§ Instructions to follow
Please reproduce every entry below without omitting a single line.

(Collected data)

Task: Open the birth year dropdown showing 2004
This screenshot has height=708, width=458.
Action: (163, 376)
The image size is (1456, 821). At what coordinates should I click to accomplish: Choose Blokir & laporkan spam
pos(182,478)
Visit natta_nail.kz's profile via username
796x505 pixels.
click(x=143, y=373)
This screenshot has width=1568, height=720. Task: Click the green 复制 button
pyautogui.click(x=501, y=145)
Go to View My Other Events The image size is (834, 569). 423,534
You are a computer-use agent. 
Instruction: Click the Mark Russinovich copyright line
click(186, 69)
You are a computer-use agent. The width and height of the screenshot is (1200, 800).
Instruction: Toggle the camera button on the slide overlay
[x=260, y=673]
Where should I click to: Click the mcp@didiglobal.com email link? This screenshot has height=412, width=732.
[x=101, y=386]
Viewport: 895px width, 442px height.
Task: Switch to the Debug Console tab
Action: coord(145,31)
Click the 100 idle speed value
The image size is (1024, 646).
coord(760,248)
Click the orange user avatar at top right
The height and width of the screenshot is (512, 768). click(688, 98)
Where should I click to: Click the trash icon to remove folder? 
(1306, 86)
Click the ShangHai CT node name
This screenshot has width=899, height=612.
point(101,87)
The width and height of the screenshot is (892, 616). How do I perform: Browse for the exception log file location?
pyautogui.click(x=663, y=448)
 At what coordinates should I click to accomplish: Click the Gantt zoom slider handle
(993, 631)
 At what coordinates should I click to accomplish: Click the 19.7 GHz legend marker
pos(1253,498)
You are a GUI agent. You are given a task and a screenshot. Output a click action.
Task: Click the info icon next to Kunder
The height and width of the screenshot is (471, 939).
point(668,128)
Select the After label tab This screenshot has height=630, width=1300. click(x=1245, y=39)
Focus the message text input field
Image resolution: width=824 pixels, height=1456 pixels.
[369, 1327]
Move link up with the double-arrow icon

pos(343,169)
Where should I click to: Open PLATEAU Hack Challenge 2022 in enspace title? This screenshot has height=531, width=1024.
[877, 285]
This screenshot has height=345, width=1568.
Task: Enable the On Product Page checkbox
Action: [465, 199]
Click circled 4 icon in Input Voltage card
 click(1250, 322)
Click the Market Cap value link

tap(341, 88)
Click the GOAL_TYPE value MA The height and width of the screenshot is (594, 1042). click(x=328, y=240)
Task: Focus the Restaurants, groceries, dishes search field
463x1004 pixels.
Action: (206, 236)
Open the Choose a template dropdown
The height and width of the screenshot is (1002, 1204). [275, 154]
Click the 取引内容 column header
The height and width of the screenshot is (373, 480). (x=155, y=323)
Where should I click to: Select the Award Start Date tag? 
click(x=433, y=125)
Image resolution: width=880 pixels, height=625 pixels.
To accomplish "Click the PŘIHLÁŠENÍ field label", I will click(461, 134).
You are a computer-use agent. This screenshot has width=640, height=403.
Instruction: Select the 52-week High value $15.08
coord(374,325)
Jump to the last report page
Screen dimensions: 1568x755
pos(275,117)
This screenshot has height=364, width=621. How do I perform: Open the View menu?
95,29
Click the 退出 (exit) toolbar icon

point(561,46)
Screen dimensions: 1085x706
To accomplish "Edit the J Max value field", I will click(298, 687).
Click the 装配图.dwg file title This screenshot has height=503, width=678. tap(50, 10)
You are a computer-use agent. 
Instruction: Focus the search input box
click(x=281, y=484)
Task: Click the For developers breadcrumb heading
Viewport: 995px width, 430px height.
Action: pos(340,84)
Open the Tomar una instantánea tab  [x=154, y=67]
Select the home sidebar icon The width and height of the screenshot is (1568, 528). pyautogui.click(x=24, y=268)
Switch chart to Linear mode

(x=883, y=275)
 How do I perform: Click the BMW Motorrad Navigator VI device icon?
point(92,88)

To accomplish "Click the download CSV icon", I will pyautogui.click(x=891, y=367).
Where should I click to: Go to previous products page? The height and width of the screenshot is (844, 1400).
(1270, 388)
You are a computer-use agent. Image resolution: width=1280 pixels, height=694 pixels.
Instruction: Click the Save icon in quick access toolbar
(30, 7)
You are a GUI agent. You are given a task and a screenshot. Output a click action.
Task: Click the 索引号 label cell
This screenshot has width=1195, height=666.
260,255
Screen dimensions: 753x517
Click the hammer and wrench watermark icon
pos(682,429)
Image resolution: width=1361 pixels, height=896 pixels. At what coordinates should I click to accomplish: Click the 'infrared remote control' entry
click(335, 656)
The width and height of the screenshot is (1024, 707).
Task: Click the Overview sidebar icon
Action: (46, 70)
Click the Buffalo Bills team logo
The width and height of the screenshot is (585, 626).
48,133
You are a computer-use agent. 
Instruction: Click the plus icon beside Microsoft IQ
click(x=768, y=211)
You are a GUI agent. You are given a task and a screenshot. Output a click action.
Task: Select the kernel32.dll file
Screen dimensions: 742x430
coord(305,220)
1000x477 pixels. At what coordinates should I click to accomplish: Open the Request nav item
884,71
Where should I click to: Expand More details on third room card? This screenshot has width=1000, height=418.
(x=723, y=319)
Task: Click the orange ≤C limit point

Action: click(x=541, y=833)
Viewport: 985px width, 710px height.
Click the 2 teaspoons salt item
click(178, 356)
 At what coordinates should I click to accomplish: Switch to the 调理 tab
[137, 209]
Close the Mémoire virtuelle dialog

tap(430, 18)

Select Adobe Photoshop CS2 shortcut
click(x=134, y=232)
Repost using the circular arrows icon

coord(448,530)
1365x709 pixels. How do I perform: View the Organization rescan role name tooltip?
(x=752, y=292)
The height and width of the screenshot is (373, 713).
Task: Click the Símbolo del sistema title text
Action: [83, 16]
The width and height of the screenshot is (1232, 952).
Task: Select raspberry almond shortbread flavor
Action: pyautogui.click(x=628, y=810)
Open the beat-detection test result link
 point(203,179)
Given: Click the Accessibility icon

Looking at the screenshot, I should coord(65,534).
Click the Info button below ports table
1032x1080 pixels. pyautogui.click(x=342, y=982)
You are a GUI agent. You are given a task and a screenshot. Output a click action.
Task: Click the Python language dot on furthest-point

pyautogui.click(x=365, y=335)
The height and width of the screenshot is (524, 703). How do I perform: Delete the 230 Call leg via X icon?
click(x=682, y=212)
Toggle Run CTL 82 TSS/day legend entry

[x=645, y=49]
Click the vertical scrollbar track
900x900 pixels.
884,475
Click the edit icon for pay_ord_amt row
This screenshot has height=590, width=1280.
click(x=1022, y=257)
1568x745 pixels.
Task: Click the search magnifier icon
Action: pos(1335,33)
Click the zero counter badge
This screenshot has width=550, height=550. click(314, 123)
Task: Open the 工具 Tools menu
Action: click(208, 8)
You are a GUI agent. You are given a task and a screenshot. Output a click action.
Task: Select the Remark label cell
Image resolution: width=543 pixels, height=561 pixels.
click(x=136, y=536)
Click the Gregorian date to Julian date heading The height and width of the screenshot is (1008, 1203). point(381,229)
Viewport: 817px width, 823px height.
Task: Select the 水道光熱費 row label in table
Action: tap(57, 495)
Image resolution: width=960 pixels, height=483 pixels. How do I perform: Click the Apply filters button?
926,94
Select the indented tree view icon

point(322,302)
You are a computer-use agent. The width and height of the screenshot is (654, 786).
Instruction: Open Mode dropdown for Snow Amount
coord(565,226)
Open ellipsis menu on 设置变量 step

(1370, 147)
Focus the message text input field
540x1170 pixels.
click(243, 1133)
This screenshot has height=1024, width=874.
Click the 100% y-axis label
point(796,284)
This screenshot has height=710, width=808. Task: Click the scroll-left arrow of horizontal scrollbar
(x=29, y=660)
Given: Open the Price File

§ Reply to the exercise
Task: Open the birth year dropdown showing 2004
This screenshot has height=708, width=458.
Action: (163, 376)
The image size is (1456, 821). At what coordinates should I click to accomplish: Choose Blokir & laporkan spam
pos(182,478)
Visit natta_nail.kz's profile via username
796x505 pixels.
click(x=143, y=373)
This screenshot has width=1568, height=720. Task: Click the green 复制 button
pyautogui.click(x=501, y=145)
Go to View My Other Events The image size is (834, 569). 423,534
You are a computer-use agent. 
Instruction: Click the Mark Russinovich copyright line
click(186, 69)
You are a computer-use agent. The width and height of the screenshot is (1200, 800).
Instruction: Toggle the camera button on the slide overlay
[x=260, y=673]
Where should I click to: Click the mcp@didiglobal.com email link? This screenshot has height=412, width=732.
[x=101, y=386]
Viewport: 895px width, 442px height.
Task: Switch to the Debug Console tab
Action: coord(145,31)
Click the 100 idle speed value
The image size is (1024, 646).
coord(760,248)
Click the orange user avatar at top right
The height and width of the screenshot is (512, 768). click(688, 98)
Where should I click to: Click the trash icon to remove folder? 
(1306, 86)
Click the ShangHai CT node name
This screenshot has width=899, height=612.
point(101,87)
The width and height of the screenshot is (892, 616). How do I perform: Browse for the exception log file location?
pyautogui.click(x=663, y=448)
 At what coordinates should I click to accomplish: Click the Gantt zoom slider handle
(993, 631)
 At what coordinates should I click to accomplish: Click the 19.7 GHz legend marker
pos(1253,498)
You are a GUI agent. You are given a task and a screenshot. Output a click action.
Task: Click the info icon next to Kunder
The height and width of the screenshot is (471, 939).
point(668,128)
Select the After label tab This screenshot has height=630, width=1300. click(x=1245, y=39)
Focus the message text input field
Image resolution: width=824 pixels, height=1456 pixels.
[369, 1327]
Move link up with the double-arrow icon

pos(343,169)
Where should I click to: Open PLATEAU Hack Challenge 2022 in enspace title? This screenshot has height=531, width=1024.
[877, 285]
This screenshot has height=345, width=1568.
Task: Enable the On Product Page checkbox
Action: [465, 199]
Click circled 4 icon in Input Voltage card
 click(1250, 322)
Click the Market Cap value link

tap(341, 88)
Click the GOAL_TYPE value MA The height and width of the screenshot is (594, 1042). click(x=328, y=240)
Task: Focus the Restaurants, groceries, dishes search field
463x1004 pixels.
Action: (206, 236)
Open the Choose a template dropdown
The height and width of the screenshot is (1002, 1204). [275, 154]
Click the 取引内容 column header
The height and width of the screenshot is (373, 480). (x=155, y=323)
Where should I click to: Select the Award Start Date tag? 
click(x=433, y=125)
Image resolution: width=880 pixels, height=625 pixels.
To accomplish "Click the PŘIHLÁŠENÍ field label", I will click(461, 134).
You are a computer-use agent. This screenshot has width=640, height=403.
Instruction: Select the 52-week High value $15.08
coord(374,325)
Jump to the last report page
Screen dimensions: 1568x755
pos(275,117)
This screenshot has height=364, width=621. How do I perform: Open the View menu?
95,29
Click the 退出 (exit) toolbar icon

point(561,46)
Screen dimensions: 1085x706
To accomplish "Edit the J Max value field", I will click(298, 687).
Click the 装配图.dwg file title This screenshot has height=503, width=678. tap(50, 10)
You are a computer-use agent. 
Instruction: Focus the search input box
click(x=281, y=484)
Task: Click the For developers breadcrumb heading
Viewport: 995px width, 430px height.
Action: pos(340,84)
Open the Tomar una instantánea tab  [x=154, y=67]
Select the home sidebar icon The width and height of the screenshot is (1568, 528). pyautogui.click(x=24, y=268)
Switch chart to Linear mode

(x=883, y=275)
 How do I perform: Click the BMW Motorrad Navigator VI device icon?
point(92,88)

To accomplish "Click the download CSV icon", I will pyautogui.click(x=891, y=367).
Where should I click to: Go to previous products page? The height and width of the screenshot is (844, 1400).
(1270, 388)
You are a computer-use agent. Image resolution: width=1280 pixels, height=694 pixels.
Instruction: Click the Save icon in quick access toolbar
(30, 7)
You are a GUI agent. You are given a task and a screenshot. Output a click action.
Task: Click the 索引号 label cell
This screenshot has width=1195, height=666.
260,255
Screen dimensions: 753x517
Click the hammer and wrench watermark icon
pos(682,429)
Image resolution: width=1361 pixels, height=896 pixels. At what coordinates should I click to accomplish: Click the 'infrared remote control' entry
click(335, 656)
The width and height of the screenshot is (1024, 707).
Task: Click the Overview sidebar icon
Action: (46, 70)
Click the Buffalo Bills team logo
The width and height of the screenshot is (585, 626).
48,133
You are a computer-use agent. 
Instruction: Click the plus icon beside Microsoft IQ
click(x=768, y=211)
You are a GUI agent. You are given a task and a screenshot. Output a click action.
Task: Select the kernel32.dll file
Screen dimensions: 742x430
coord(305,220)
1000x477 pixels. At what coordinates should I click to accomplish: Open the Request nav item
884,71
Where should I click to: Expand More details on third room card? This screenshot has width=1000, height=418.
(x=723, y=319)
Task: Click the orange ≤C limit point

Action: click(x=541, y=833)
Viewport: 985px width, 710px height.
Click the 2 teaspoons salt item
click(178, 356)
 At what coordinates should I click to accomplish: Switch to the 调理 tab
[137, 209]
Close the Mémoire virtuelle dialog

tap(430, 18)

Select Adobe Photoshop CS2 shortcut
click(x=134, y=232)
Repost using the circular arrows icon

coord(448,530)
1365x709 pixels. How do I perform: View the Organization rescan role name tooltip?
(x=752, y=292)
The height and width of the screenshot is (373, 713).
Task: Click the Símbolo del sistema title text
Action: [83, 16]
The width and height of the screenshot is (1232, 952).
Task: Select raspberry almond shortbread flavor
Action: pyautogui.click(x=628, y=810)
Open the beat-detection test result link
 point(203,179)
Given: Click the Accessibility icon

Looking at the screenshot, I should coord(65,534).
Click the Info button below ports table
1032x1080 pixels. pyautogui.click(x=342, y=982)
You are a GUI agent. You are given a task and a screenshot. Output a click action.
Task: Click the Python language dot on furthest-point

pyautogui.click(x=365, y=335)
The height and width of the screenshot is (524, 703). How do I perform: Delete the 230 Call leg via X icon?
click(x=682, y=212)
Toggle Run CTL 82 TSS/day legend entry

[x=645, y=49]
Click the vertical scrollbar track
900x900 pixels.
884,475
Click the edit icon for pay_ord_amt row
This screenshot has height=590, width=1280.
click(x=1022, y=257)
1568x745 pixels.
Task: Click the search magnifier icon
Action: pos(1335,33)
Click the zero counter badge
This screenshot has width=550, height=550. click(314, 123)
Task: Open the 工具 Tools menu
Action: click(208, 8)
You are a GUI agent. You are given a task and a screenshot. Output a click action.
Task: Select the Remark label cell
Image resolution: width=543 pixels, height=561 pixels.
click(x=136, y=536)
Click the Gregorian date to Julian date heading The height and width of the screenshot is (1008, 1203). point(381,229)
Viewport: 817px width, 823px height.
Task: Select the 水道光熱費 row label in table
Action: tap(57, 495)
Image resolution: width=960 pixels, height=483 pixels. How do I perform: Click the Apply filters button?
926,94
Select the indented tree view icon

point(322,302)
You are a computer-use agent. The width and height of the screenshot is (654, 786).
Instruction: Open Mode dropdown for Snow Amount
coord(565,226)
Open ellipsis menu on 设置变量 step

(1370, 147)
Focus the message text input field
540x1170 pixels.
click(243, 1133)
This screenshot has height=1024, width=874.
Click the 100% y-axis label
point(796,284)
This screenshot has height=710, width=808. Task: Click the scroll-left arrow of horizontal scrollbar
(x=29, y=660)
Given: Open the Price File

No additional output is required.